— Start of Excerpted text —

I think you are the first one on the forum to get one. Congratulations! 
What do you mean about the backlight not being obvious? And does it illuminate the digital display as well?


----------



## Wulf (Dec 9, 2013)

Very nice! Where did you order from and how much was it?

Really nice looking watch, just wish it would have a more common lug width size so it is easy to use other straps.

Edit: just noticed it is now listed on Amazon for US$ 640 and eBay for around US$ 550.


----------



## crazyotterhound (Nov 10, 2008)

Thanks! The means of activating the backlight is not clear - I still haven't managed it yet but will feel rather silly if it is something simple. The English manual does not appear to be online yet, so I'll see if I can figure it out from the Japanese manual.


----------



## crazyotterhound (Nov 10, 2008)

Thanks, I ordered it from rakouten through a shop called Nagata Jewellery. It came in at 49000 yen delivered or €345 approx in my currency, about €100 less than online retailers are asking in Europe so it was a pretty good deal. The shop posted it without any order tracking or email confirmation, so I was very surprised when it turned up today!


----------



## alexs12 (Aug 29, 2012)

Does the button below the 180 degree mark on the bezel not work? Right where the bezel ends and the strap begins?


----------



## crazyotterhound (Nov 10, 2008)

Dooh! Thanks alexs12 that's it - I knew it had to be something simple. There is a single LED(?) light just below 6 O clock position and yes it illuminates the digital display pretty well.


----------



## JonL (Mar 6, 2009)

Congrats on being the first! Looks great! 

I am curious of your impressions of this watch - especially the graph area, and how well the main hands move out the way when they are blocking the LCD. I assume it is only the hour and minute hands that move out the of way, as the second hand is still used to point to the Baro differential along the right bezel. 

Any way - it looks very nice... :-!


----------



## Chrisek (Apr 19, 2012)

Also looking forward to your comments with it!

sent with aloha


----------



## isometrus (Apr 29, 2010)

CASIO PROTREK PRW-6000 Basic operation instructions VIDEO


----------



## alexs12 (Aug 29, 2012)

Thanks for the Tanaka link. I watched the video, but they didn't show whether there is a snooze alarm. Is there one?

— End of Excerpted text —
— Start of Recorded information —

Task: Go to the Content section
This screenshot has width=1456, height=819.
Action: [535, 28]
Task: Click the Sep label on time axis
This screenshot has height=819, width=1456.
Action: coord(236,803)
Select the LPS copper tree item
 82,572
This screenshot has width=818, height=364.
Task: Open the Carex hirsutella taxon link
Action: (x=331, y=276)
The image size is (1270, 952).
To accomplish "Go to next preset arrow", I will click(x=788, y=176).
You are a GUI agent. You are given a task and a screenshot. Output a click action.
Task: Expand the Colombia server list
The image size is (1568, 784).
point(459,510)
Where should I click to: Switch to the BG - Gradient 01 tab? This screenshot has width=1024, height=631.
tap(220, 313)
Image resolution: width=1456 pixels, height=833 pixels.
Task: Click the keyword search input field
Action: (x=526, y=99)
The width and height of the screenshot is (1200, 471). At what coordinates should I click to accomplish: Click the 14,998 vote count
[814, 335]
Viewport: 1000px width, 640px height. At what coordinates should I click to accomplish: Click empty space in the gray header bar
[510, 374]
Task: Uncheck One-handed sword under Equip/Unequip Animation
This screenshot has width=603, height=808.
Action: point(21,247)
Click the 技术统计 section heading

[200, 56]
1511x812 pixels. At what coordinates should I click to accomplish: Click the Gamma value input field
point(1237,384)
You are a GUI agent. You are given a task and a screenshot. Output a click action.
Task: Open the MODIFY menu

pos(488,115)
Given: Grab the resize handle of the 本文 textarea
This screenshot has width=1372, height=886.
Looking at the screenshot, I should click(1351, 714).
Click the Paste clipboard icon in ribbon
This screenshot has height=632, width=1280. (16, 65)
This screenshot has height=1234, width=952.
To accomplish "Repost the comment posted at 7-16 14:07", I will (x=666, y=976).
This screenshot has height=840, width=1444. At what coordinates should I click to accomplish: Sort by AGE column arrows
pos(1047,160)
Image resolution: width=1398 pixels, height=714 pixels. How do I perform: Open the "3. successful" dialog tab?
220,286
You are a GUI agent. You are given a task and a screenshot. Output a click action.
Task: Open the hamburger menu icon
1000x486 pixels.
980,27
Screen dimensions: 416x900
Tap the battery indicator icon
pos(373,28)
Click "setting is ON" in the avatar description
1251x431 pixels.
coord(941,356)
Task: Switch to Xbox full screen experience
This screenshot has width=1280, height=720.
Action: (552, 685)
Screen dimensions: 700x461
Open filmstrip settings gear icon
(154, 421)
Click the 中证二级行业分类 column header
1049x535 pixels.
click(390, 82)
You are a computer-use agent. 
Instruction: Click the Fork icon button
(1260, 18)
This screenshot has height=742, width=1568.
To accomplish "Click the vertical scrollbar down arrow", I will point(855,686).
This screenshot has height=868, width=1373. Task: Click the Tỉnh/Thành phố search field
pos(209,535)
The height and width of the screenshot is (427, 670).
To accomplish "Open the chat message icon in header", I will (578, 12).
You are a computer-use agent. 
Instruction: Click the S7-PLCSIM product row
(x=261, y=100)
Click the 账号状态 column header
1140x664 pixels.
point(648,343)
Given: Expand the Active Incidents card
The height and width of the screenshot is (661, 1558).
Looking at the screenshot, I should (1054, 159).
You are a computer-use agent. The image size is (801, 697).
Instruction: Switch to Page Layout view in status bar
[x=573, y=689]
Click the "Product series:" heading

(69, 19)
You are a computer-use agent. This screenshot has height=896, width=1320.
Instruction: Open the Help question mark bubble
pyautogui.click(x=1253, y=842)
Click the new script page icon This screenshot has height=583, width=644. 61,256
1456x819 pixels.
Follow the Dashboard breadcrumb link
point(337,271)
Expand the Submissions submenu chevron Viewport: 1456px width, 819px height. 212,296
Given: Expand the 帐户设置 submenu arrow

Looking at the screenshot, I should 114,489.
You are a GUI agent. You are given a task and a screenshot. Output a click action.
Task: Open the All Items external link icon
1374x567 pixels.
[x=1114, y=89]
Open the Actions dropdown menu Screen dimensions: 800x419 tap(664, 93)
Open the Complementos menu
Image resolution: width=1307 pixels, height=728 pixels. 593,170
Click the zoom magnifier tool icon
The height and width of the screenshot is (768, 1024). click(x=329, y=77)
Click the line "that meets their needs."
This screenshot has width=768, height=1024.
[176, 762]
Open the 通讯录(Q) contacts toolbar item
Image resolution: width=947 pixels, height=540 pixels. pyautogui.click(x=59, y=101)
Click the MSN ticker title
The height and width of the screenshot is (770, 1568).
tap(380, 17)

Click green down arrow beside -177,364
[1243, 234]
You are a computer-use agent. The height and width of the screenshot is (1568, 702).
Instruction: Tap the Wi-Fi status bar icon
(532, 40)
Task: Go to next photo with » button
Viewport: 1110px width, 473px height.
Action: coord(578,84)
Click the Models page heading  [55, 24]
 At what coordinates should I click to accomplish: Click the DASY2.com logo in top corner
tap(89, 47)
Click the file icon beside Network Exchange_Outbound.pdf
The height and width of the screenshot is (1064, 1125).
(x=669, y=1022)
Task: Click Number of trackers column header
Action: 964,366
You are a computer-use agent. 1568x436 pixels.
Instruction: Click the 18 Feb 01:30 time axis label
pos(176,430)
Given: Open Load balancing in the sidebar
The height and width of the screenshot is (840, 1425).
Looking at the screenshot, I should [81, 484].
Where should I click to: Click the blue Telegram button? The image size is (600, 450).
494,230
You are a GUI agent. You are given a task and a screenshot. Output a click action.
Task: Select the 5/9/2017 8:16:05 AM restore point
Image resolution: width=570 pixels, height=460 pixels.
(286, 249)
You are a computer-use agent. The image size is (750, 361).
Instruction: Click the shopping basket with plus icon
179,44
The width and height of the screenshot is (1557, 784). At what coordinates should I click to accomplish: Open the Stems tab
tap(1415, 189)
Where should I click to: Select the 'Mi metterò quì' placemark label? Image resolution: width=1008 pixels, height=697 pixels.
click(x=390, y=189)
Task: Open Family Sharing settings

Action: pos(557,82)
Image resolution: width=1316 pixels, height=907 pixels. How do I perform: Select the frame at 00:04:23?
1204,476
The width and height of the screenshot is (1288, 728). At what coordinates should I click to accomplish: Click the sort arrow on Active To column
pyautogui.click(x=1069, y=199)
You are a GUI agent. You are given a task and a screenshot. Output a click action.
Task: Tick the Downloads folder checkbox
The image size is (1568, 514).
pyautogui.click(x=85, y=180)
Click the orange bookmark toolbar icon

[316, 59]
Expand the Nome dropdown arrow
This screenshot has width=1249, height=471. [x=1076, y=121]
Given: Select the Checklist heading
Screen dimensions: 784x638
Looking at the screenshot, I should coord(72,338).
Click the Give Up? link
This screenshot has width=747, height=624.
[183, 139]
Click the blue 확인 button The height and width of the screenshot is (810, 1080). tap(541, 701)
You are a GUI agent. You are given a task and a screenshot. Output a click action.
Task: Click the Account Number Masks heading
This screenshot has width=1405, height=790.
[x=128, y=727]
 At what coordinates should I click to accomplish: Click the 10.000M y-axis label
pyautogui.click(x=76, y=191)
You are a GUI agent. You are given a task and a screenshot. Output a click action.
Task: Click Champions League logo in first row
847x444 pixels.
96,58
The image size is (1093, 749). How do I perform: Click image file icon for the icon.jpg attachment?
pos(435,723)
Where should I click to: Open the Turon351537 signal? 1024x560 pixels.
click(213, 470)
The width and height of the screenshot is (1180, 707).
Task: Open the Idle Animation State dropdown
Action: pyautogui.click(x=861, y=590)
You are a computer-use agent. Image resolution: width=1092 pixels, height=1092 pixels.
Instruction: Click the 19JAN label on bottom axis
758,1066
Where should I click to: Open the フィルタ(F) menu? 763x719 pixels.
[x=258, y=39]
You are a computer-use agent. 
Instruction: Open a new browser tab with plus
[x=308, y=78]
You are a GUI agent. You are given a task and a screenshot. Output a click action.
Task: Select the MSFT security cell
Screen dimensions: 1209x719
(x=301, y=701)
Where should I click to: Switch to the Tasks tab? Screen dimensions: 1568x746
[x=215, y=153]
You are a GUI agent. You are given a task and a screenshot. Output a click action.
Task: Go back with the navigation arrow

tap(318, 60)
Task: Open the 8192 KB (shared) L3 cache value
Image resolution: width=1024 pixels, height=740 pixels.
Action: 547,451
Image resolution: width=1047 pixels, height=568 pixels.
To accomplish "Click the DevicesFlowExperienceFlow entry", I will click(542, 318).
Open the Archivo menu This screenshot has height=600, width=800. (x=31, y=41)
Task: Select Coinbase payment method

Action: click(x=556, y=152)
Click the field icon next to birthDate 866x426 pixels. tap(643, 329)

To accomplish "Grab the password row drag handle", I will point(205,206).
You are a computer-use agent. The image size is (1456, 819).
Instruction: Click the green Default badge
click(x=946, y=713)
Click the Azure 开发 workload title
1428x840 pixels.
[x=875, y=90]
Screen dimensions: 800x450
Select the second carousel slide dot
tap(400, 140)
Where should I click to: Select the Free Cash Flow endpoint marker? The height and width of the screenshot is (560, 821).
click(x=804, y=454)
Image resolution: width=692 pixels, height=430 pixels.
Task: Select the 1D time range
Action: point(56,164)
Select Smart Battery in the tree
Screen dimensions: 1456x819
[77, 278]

— End of Recorded information —

| Problem set |
a) In the watch forum thread, which shop did crazyotterhound order the watch from?
b) Write the next part of the watch forum thread, picking up after its final post.

| Answers to the problems |
a) Nagata Jewellery, through rakouten.

b)
----------



## crazyotterhound (Nov 10, 2008)

JonL said:


> Congrats on being the first! Looks great!
> 
> I am curious of your impressions of this watch - especially the graph area, and how well the main hands move out the way when they are blocking the LCD. I assume it is only the hour and minute hands that move out the of way, as the second hand is still used to point to the Baro differential along the right bezel.
> 
> Any way - it looks very nice... :-!


Thanks! So I tried the Barometer function this morning @ 9.30am so the minute hand just past the 6 position. On activating the Barometer, the minute hand sweeps clockwise and out of the way of the LCD display so the time reads 9.40. It stays there for 3 seconds approx before returning to the correct time again. Another small feature I've noticed is if you switch to say the stopwatch mode, a long press of the mode button will return you back to the current time without having to cycle through the other sub-modes. I'll try and post some more pics this evening showing the effectiveness of the light and also the lume.


----------



## crazyotterhound (Nov 10, 2008)

No, there doesn't appear to be a snooze function (it has 5 alarms and an hourly signal).


----------



## Beatingusilli (Mar 11, 2014)

So the keeper is also carbon fiber? Niice! I love the fiber on my T-touch Expert, it makes the dragon look 3-D! I am wondering,, is it worth upgrading my prw 5100-1. The strap is starting to feel flimsily, as it has been my daily driver for ~2.5 yrs. But it functions perfectly. Thanx for the pics!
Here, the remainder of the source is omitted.